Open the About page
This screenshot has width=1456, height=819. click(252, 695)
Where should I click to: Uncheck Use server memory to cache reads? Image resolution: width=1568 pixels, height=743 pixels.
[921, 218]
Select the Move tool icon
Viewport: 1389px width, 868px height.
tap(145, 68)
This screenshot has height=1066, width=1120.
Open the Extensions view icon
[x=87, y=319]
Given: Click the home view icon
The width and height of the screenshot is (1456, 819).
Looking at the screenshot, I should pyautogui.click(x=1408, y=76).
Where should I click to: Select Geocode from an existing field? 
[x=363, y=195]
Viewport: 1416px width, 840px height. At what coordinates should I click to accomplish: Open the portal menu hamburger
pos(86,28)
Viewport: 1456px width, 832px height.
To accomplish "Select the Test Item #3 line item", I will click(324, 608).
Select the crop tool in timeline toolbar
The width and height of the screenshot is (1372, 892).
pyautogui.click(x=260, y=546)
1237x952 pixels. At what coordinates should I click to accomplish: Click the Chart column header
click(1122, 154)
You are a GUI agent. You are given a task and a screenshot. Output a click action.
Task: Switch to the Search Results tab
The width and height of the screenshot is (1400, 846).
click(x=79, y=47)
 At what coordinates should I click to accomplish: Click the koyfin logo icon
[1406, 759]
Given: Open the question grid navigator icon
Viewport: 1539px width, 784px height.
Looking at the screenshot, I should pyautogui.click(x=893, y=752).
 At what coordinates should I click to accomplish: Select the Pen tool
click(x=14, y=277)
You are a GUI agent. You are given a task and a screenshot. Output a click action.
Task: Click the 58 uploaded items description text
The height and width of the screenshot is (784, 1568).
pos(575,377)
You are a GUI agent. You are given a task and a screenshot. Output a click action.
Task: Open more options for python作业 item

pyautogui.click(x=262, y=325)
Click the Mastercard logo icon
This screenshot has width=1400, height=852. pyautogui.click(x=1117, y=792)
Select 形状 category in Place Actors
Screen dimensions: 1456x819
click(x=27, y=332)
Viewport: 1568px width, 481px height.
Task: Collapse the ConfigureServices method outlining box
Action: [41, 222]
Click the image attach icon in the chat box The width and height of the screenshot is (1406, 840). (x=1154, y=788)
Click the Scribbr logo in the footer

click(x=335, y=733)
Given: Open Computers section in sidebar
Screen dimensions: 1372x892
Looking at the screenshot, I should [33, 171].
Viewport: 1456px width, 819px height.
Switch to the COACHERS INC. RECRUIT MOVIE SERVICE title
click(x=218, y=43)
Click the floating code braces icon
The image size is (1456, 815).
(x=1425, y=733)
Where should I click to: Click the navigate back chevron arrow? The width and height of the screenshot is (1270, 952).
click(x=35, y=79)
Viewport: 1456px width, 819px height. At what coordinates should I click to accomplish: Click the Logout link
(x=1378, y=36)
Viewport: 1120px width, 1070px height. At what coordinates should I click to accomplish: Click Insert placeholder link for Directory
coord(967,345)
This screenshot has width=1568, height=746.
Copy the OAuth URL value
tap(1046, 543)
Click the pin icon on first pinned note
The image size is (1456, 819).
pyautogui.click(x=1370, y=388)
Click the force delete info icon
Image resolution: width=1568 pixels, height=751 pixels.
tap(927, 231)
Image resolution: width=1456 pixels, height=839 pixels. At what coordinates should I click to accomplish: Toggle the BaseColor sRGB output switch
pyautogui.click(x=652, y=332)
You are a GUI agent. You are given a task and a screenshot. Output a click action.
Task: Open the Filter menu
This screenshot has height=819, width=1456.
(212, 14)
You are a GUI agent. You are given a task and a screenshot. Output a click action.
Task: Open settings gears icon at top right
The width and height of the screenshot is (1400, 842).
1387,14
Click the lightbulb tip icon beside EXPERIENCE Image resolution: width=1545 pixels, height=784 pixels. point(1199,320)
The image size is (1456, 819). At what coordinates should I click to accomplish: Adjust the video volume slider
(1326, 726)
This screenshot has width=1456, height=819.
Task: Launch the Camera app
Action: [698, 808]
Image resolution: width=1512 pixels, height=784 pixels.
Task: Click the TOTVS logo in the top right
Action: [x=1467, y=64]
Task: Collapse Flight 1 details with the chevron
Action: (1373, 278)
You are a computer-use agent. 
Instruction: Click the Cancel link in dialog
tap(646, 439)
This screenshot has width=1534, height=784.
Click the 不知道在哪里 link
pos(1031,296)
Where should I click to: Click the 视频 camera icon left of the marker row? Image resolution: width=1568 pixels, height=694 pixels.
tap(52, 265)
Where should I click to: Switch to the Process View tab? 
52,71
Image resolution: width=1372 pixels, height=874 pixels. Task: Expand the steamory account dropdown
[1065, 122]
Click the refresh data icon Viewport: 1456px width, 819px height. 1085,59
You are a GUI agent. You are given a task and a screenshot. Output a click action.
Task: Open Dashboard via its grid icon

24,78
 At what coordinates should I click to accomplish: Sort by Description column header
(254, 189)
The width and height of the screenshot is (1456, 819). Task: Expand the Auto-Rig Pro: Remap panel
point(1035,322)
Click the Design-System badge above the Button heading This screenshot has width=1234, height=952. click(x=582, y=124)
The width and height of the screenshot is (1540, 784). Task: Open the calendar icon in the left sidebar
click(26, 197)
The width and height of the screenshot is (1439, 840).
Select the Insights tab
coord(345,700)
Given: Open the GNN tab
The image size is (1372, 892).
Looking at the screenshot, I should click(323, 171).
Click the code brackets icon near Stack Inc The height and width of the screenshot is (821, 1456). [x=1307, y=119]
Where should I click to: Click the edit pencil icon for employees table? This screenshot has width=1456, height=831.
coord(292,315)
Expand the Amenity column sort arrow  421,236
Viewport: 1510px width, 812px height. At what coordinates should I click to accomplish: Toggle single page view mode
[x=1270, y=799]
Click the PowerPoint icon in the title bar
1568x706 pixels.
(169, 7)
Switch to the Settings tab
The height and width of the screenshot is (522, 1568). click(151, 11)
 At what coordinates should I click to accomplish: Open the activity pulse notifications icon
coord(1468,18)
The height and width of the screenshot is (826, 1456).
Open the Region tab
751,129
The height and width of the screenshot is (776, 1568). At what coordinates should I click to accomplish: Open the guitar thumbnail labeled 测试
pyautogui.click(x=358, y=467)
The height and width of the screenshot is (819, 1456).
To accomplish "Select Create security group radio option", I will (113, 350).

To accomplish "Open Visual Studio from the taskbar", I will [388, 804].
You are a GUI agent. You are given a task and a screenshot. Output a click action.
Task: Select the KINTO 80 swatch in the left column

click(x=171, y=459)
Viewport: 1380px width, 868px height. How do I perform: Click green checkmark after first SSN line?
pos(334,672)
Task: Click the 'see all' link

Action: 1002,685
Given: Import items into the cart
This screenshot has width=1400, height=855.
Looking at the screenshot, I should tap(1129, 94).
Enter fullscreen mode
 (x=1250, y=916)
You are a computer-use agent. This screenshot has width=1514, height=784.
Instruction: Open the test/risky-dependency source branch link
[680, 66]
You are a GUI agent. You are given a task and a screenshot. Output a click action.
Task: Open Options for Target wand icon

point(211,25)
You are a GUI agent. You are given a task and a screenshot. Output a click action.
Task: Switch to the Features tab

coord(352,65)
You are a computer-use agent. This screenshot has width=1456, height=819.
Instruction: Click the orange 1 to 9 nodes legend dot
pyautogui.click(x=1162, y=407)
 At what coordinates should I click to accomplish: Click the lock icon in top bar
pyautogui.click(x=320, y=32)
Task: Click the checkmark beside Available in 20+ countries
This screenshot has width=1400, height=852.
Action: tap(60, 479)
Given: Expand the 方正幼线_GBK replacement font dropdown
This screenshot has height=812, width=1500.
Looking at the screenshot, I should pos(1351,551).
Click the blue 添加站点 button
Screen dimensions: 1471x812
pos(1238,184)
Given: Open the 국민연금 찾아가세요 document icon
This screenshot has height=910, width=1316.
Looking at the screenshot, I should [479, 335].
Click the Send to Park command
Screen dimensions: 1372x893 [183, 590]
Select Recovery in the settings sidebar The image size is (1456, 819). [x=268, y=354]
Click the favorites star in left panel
▬▬▬▬▬▬▬▬▬▬
*Task instructions*. Among the entries above, the lines between the ones containing "Task: Switch to the Features tab" and "Task: Click the checkmark", inclusive, are to be transcribed exactly. No other line is to be given.

*Answer to the problem*.
Task: Switch to the Features tab

coord(352,65)
You are a computer-use agent. This screenshot has width=1456, height=819.
Instruction: Click the orange 1 to 9 nodes legend dot
pyautogui.click(x=1162, y=407)
 At what coordinates should I click to accomplish: Click the lock icon in top bar
pyautogui.click(x=320, y=32)
Task: Click the checkmark beside Available in 20+ countries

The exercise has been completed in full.